# Try it:
From the listing below, output only the lines starting at the line that has "Click the photo" and ending at the line that has "Given: Click the master branch indicator", exactly as they appear, ends included.

# Exercise input:
################

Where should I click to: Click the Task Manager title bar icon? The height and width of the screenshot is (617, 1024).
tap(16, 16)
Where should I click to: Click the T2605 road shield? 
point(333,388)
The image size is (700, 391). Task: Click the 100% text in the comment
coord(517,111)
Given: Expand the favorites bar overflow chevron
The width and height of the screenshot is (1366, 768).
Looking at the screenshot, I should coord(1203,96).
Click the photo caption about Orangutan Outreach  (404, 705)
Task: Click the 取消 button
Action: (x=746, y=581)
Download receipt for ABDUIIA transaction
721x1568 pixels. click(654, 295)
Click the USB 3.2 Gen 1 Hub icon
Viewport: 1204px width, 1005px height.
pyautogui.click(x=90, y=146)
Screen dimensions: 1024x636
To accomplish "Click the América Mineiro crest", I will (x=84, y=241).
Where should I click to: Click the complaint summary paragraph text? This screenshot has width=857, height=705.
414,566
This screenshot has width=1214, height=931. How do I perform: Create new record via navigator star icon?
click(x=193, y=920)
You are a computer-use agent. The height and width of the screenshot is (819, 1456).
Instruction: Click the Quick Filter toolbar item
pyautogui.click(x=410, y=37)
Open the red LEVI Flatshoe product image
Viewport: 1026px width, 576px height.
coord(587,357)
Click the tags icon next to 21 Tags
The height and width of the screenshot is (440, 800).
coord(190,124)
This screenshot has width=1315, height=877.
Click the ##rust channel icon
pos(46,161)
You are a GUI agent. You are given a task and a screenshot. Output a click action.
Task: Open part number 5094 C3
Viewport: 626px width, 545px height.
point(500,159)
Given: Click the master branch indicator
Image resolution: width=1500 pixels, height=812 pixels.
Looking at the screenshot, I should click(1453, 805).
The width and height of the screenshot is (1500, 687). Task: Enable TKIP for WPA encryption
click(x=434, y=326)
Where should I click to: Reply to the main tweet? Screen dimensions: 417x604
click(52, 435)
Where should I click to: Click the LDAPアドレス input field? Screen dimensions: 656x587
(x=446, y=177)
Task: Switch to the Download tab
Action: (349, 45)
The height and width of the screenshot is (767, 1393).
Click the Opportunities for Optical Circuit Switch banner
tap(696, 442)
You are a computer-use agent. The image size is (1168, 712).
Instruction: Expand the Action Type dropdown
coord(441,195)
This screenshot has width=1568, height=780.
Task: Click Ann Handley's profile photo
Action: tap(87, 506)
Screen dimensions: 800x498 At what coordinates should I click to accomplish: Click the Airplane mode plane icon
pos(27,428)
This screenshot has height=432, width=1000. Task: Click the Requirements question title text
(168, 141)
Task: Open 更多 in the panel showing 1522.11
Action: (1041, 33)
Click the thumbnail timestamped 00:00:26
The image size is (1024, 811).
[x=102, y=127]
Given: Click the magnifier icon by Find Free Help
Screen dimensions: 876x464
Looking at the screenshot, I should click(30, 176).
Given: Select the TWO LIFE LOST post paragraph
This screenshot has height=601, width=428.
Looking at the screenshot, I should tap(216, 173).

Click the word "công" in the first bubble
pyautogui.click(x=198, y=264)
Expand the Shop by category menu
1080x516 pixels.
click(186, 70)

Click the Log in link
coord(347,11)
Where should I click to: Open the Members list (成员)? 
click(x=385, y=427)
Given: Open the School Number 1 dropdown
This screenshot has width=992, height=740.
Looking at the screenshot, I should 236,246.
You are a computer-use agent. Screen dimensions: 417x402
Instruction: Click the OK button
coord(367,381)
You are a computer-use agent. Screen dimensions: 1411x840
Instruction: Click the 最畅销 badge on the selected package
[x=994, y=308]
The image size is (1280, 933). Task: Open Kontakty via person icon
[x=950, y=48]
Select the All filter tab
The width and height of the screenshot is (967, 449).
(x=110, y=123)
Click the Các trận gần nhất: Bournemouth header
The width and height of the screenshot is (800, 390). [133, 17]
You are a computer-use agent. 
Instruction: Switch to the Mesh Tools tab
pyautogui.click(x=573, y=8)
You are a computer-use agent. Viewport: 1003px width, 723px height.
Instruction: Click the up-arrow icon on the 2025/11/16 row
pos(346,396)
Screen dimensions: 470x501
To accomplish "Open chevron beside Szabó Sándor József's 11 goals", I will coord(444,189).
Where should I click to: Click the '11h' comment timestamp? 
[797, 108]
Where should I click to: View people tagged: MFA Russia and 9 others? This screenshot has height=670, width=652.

################

# Answer for this exercise:
Click the photo caption about Orangutan Outreach  (404, 705)
Task: Click the 取消 button
Action: (x=746, y=581)
Download receipt for ABDUIIA transaction
721x1568 pixels. click(654, 295)
Click the USB 3.2 Gen 1 Hub icon
Viewport: 1204px width, 1005px height.
pyautogui.click(x=90, y=146)
Screen dimensions: 1024x636
To accomplish "Click the América Mineiro crest", I will (x=84, y=241).
Where should I click to: Click the complaint summary paragraph text? This screenshot has width=857, height=705.
414,566
This screenshot has width=1214, height=931. How do I perform: Create new record via navigator star icon?
click(x=193, y=920)
You are a computer-use agent. The height and width of the screenshot is (819, 1456).
Instruction: Click the Quick Filter toolbar item
pyautogui.click(x=410, y=37)
Open the red LEVI Flatshoe product image
Viewport: 1026px width, 576px height.
coord(587,357)
Click the tags icon next to 21 Tags
The height and width of the screenshot is (440, 800).
coord(190,124)
This screenshot has width=1315, height=877.
Click the ##rust channel icon
pos(46,161)
You are a GUI agent. You are given a task and a screenshot. Output a click action.
Task: Open part number 5094 C3
Viewport: 626px width, 545px height.
point(500,159)
Given: Click the master branch indicator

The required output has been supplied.